++++ THE RECORDS
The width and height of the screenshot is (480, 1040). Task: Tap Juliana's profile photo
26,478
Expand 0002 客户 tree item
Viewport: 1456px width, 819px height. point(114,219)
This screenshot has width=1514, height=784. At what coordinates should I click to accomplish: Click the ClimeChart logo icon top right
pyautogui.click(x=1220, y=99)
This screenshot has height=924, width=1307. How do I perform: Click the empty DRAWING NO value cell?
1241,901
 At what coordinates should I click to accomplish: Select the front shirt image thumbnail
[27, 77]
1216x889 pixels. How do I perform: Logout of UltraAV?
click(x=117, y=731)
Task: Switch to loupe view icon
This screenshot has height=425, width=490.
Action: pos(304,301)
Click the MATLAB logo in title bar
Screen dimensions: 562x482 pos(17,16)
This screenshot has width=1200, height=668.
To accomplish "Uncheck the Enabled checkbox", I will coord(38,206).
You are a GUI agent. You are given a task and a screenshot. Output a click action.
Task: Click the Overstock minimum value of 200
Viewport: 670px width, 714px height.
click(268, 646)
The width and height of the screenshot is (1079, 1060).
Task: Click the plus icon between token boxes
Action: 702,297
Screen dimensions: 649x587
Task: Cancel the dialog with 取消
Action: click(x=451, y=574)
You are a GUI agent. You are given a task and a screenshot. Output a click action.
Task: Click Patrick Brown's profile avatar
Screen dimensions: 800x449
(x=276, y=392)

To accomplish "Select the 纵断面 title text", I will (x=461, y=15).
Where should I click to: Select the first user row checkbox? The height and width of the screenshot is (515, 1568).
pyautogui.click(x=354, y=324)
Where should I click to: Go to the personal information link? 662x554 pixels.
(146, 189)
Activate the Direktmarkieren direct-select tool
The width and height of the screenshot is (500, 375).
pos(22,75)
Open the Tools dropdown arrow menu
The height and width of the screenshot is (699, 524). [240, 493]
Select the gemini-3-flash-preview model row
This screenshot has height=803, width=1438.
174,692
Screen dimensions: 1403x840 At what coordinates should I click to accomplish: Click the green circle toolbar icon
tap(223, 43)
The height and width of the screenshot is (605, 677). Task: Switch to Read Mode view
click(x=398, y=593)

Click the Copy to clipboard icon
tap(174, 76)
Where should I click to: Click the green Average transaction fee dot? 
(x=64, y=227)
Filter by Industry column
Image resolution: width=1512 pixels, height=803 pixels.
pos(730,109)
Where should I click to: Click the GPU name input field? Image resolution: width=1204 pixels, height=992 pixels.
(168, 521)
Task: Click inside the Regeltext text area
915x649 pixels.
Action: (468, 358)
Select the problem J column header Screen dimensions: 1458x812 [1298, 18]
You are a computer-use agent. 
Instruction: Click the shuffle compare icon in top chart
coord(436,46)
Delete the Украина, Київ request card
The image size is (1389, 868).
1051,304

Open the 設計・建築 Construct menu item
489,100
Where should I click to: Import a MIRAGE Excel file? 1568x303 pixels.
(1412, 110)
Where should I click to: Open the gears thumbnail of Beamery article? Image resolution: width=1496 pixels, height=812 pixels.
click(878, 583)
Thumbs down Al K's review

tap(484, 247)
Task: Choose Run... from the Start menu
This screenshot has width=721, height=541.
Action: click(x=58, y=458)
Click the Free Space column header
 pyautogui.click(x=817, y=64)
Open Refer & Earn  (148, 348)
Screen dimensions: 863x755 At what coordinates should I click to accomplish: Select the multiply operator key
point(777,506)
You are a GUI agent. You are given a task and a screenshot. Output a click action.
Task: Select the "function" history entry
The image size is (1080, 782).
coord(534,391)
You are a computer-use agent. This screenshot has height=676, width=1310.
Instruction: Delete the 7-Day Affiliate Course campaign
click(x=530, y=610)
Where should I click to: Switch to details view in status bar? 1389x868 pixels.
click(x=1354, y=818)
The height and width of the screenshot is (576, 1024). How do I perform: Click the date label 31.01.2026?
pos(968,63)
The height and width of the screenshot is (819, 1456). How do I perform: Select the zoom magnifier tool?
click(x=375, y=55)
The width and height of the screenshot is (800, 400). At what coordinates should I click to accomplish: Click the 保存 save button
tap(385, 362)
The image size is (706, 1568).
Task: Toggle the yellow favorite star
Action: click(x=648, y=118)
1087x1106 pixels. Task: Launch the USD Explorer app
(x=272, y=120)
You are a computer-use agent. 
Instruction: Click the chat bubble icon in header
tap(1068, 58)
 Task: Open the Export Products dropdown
++++++++
WORK TO BE COMPLETED: Copy all the entries above word for word, with nothing changed.

WORKED SOLUTION:
The width and height of the screenshot is (480, 1040). Task: Tap Juliana's profile photo
26,478
Expand 0002 客户 tree item
Viewport: 1456px width, 819px height. point(114,219)
This screenshot has width=1514, height=784. At what coordinates should I click to accomplish: Click the ClimeChart logo icon top right
pyautogui.click(x=1220, y=99)
This screenshot has height=924, width=1307. How do I perform: Click the empty DRAWING NO value cell?
1241,901
 At what coordinates should I click to accomplish: Select the front shirt image thumbnail
[27, 77]
1216x889 pixels. How do I perform: Logout of UltraAV?
click(x=117, y=731)
Task: Switch to loupe view icon
This screenshot has height=425, width=490.
Action: pos(304,301)
Click the MATLAB logo in title bar
Screen dimensions: 562x482 pos(17,16)
This screenshot has width=1200, height=668.
To accomplish "Uncheck the Enabled checkbox", I will coord(38,206).
You are a GUI agent. You are given a task and a screenshot. Output a click action.
Task: Click the Overstock minimum value of 200
Viewport: 670px width, 714px height.
click(268, 646)
The width and height of the screenshot is (1079, 1060).
Task: Click the plus icon between token boxes
Action: 702,297
Screen dimensions: 649x587
Task: Cancel the dialog with 取消
Action: click(x=451, y=574)
You are a GUI agent. You are given a task and a screenshot. Output a click action.
Task: Click Patrick Brown's profile avatar
Screen dimensions: 800x449
(x=276, y=392)

To accomplish "Select the 纵断面 title text", I will (x=461, y=15).
Where should I click to: Select the first user row checkbox? The height and width of the screenshot is (515, 1568).
pyautogui.click(x=354, y=324)
Where should I click to: Go to the personal information link? 662x554 pixels.
(146, 189)
Activate the Direktmarkieren direct-select tool
The width and height of the screenshot is (500, 375).
pos(22,75)
Open the Tools dropdown arrow menu
The height and width of the screenshot is (699, 524). [240, 493]
Select the gemini-3-flash-preview model row
This screenshot has height=803, width=1438.
174,692
Screen dimensions: 1403x840 At what coordinates should I click to accomplish: Click the green circle toolbar icon
tap(223, 43)
The height and width of the screenshot is (605, 677). Task: Switch to Read Mode view
click(x=398, y=593)

Click the Copy to clipboard icon
tap(174, 76)
Where should I click to: Click the green Average transaction fee dot? 
(x=64, y=227)
Filter by Industry column
Image resolution: width=1512 pixels, height=803 pixels.
pos(730,109)
Where should I click to: Click the GPU name input field? Image resolution: width=1204 pixels, height=992 pixels.
(168, 521)
Task: Click inside the Regeltext text area
915x649 pixels.
Action: (468, 358)
Select the problem J column header Screen dimensions: 1458x812 [1298, 18]
You are a computer-use agent. 
Instruction: Click the shuffle compare icon in top chart
coord(436,46)
Delete the Украина, Київ request card
The image size is (1389, 868).
1051,304

Open the 設計・建築 Construct menu item
489,100
Where should I click to: Import a MIRAGE Excel file? 1568x303 pixels.
(1412, 110)
Where should I click to: Open the gears thumbnail of Beamery article? Image resolution: width=1496 pixels, height=812 pixels.
click(878, 583)
Thumbs down Al K's review

tap(484, 247)
Task: Choose Run... from the Start menu
This screenshot has width=721, height=541.
Action: click(x=58, y=458)
Click the Free Space column header
 pyautogui.click(x=817, y=64)
Open Refer & Earn  (148, 348)
Screen dimensions: 863x755 At what coordinates should I click to accomplish: Select the multiply operator key
point(777,506)
You are a GUI agent. You are given a task and a screenshot. Output a click action.
Task: Select the "function" history entry
The image size is (1080, 782).
coord(534,391)
You are a computer-use agent. This screenshot has height=676, width=1310.
Instruction: Delete the 7-Day Affiliate Course campaign
click(x=530, y=610)
Where should I click to: Switch to details view in status bar? 1389x868 pixels.
click(x=1354, y=818)
The height and width of the screenshot is (576, 1024). How do I perform: Click the date label 31.01.2026?
pos(968,63)
The height and width of the screenshot is (819, 1456). How do I perform: Select the zoom magnifier tool?
click(x=375, y=55)
The width and height of the screenshot is (800, 400). At what coordinates should I click to accomplish: Click the 保存 save button
tap(385, 362)
The image size is (706, 1568).
Task: Toggle the yellow favorite star
Action: click(x=648, y=118)
1087x1106 pixels. Task: Launch the USD Explorer app
(x=272, y=120)
You are a computer-use agent. 
Instruction: Click the chat bubble icon in header
tap(1068, 58)
 Task: Open the Export Products dropdown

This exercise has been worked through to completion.